Wir unterscheiden dabei „Weihnachtskartenbeziehungen“ von wiederbelebten Beziehungen. Letztere entstehen nur wieder, weil
es IuN ermöglicht."


Damaliges Fazit:
"Der lange Arm des ‚real life‘ wirkt auch in der Netzkommunikation fort."

Quelle: Schönberger, Klaus: Internet und Netzkommunikation im sozialen Nahbereich. Anmerkungen zum langen Arm des ›real life‹. In: forum medienethik 2/2000: Netzwelten, Menschenwelten, Lebenswelten. Kommunikationskultur im Zeichen von Multimedia, S. 33-42. Online verfügbar unter: http://www.fatk.uni-tuebingen.de/files/ethik.pdf

Eine weitere Studie über ein anderes Netzwerk des sogenannten Web 2.0, Xing, kommt zu einem ähnlichem Ergebnis wie die Münsteraner Studie:
Renz, Florian: Praktiken des Social Networking: Eine kommunikations­soziologische Studie zum online-basierten Netzwerken am Beispiel von openBC (XING). Boizenburg. 2007.

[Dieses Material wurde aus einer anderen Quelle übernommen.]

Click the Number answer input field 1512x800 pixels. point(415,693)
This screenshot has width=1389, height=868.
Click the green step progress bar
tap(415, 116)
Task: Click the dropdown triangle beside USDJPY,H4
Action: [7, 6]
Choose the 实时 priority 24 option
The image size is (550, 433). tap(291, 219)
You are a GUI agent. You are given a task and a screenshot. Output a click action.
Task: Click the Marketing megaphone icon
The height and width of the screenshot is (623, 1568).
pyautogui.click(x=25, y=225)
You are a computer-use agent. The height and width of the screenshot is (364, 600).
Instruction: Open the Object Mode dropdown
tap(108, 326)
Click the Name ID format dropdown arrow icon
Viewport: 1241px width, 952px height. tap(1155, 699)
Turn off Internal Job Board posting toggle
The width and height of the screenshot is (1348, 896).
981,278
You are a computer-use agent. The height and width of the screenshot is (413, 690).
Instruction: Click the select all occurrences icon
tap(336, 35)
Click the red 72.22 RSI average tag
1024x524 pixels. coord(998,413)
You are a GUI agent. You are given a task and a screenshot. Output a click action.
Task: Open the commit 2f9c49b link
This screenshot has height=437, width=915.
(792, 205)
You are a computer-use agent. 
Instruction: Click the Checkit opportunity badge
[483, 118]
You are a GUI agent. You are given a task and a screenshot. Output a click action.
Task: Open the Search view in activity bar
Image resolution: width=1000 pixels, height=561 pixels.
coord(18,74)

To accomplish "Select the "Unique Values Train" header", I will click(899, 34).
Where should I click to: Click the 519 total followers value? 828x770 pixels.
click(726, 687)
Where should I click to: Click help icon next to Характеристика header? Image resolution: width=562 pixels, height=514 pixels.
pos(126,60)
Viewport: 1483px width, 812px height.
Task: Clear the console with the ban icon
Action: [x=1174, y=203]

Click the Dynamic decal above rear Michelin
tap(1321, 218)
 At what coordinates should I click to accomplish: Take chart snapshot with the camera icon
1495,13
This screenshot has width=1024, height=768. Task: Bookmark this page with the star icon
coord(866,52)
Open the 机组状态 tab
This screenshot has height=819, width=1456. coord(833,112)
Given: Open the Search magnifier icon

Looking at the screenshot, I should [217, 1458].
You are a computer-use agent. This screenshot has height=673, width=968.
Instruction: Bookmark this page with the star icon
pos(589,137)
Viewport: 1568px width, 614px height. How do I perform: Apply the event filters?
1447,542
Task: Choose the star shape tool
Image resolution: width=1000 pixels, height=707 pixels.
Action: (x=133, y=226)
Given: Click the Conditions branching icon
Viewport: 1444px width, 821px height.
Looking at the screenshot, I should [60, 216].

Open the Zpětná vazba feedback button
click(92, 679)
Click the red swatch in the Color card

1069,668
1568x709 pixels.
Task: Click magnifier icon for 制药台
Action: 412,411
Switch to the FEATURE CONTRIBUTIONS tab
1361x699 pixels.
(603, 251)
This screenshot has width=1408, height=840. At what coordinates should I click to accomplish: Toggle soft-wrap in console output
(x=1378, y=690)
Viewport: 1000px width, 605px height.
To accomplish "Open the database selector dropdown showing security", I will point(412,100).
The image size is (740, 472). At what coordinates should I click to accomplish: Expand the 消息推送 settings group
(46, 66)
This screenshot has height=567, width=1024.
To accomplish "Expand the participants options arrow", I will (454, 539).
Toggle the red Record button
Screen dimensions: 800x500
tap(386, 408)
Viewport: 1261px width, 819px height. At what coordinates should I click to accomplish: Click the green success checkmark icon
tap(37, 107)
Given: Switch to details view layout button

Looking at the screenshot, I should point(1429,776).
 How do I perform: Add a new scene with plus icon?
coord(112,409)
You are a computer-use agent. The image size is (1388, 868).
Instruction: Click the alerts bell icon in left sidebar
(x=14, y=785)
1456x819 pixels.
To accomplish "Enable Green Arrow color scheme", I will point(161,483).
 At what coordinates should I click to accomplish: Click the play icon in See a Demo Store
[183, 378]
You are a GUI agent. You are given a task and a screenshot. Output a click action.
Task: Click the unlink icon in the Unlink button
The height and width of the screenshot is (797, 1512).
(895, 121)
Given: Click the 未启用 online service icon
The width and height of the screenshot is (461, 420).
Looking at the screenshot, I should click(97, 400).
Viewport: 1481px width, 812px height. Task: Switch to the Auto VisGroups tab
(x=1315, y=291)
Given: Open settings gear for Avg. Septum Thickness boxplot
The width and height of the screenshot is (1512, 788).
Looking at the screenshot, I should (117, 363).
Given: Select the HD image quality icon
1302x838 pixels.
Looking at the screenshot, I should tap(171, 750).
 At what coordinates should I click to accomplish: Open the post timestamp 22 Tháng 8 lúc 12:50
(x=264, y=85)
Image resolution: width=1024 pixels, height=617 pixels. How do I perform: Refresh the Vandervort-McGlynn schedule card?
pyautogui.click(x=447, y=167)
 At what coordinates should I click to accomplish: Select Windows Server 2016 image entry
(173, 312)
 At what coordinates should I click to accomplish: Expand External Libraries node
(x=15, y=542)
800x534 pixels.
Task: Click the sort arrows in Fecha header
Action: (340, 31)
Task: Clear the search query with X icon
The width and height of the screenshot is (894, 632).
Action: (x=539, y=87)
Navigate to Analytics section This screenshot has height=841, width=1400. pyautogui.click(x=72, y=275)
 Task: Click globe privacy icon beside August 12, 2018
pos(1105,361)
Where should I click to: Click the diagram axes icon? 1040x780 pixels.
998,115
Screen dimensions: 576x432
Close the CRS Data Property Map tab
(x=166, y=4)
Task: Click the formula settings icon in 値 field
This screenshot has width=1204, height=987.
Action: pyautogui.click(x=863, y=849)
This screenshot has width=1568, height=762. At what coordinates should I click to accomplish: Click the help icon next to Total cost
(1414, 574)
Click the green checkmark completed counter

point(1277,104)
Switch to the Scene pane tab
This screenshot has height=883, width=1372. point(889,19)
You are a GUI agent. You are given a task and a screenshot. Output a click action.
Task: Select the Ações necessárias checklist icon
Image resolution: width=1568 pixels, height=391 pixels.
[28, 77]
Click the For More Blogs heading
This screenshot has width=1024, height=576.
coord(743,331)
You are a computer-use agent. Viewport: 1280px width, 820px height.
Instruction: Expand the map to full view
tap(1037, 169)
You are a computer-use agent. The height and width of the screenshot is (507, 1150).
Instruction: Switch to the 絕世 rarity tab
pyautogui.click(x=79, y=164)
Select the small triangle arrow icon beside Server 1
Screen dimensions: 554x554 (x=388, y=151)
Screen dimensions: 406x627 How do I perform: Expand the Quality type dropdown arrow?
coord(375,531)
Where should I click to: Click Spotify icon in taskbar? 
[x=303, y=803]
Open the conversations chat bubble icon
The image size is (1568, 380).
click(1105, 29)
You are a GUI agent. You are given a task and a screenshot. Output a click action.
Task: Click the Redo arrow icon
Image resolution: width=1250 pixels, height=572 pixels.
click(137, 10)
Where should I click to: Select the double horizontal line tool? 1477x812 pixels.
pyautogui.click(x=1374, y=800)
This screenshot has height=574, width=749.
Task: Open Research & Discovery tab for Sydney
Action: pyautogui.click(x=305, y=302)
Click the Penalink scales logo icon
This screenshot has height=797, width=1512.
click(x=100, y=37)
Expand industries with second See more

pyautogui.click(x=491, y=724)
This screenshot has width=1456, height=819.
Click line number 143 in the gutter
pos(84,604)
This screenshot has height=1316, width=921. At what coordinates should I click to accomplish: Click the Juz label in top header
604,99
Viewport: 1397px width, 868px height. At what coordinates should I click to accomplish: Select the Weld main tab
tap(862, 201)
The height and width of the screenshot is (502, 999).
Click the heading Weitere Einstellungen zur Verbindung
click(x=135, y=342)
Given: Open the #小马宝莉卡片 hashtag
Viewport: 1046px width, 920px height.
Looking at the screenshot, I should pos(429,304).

Vgl. die Rezension der Arbeit von Thies W. Böttcher bei kommunikation@gesellschaft:

"Ein herauszuhebendes Ergebnis ist, dass Nutzer vorherrschend (hypothetisch, denn eine klarere Aussage lässt die Datenmenge nicht zu) eine Mischung aus privaten und geschäftlichen Kontakten, die schon vor der Nutzung von openBC Bestand hatten, pflegen (im „Ausblick“ des Buches wird der Mangel an neu generierten Kontakten durch die quantitative Studie eines Marktforschungsunternehmens gestützt). Dies widerspricht der „Idealvorstellung“ der Seitenbetreiber, dass in großem Maß neue Geschäftskontakte über die Plattform geknüpft werden (S. 93). Das Hauptmotiv, das einer der befragten Nutzer äußerte, nämlich „mit Leuten in Kontakt zu bleiben“ (S. 91), könnte sich in einer quantitativen Studie bewähren."

Es ist dieser Blick auf die historische Entwicklung, die den Vorzug von Kulturwissenschaftlicher Technikforschung gegenüber anderen mit dem Internet beschäftigten Disziplinen auszeichnet.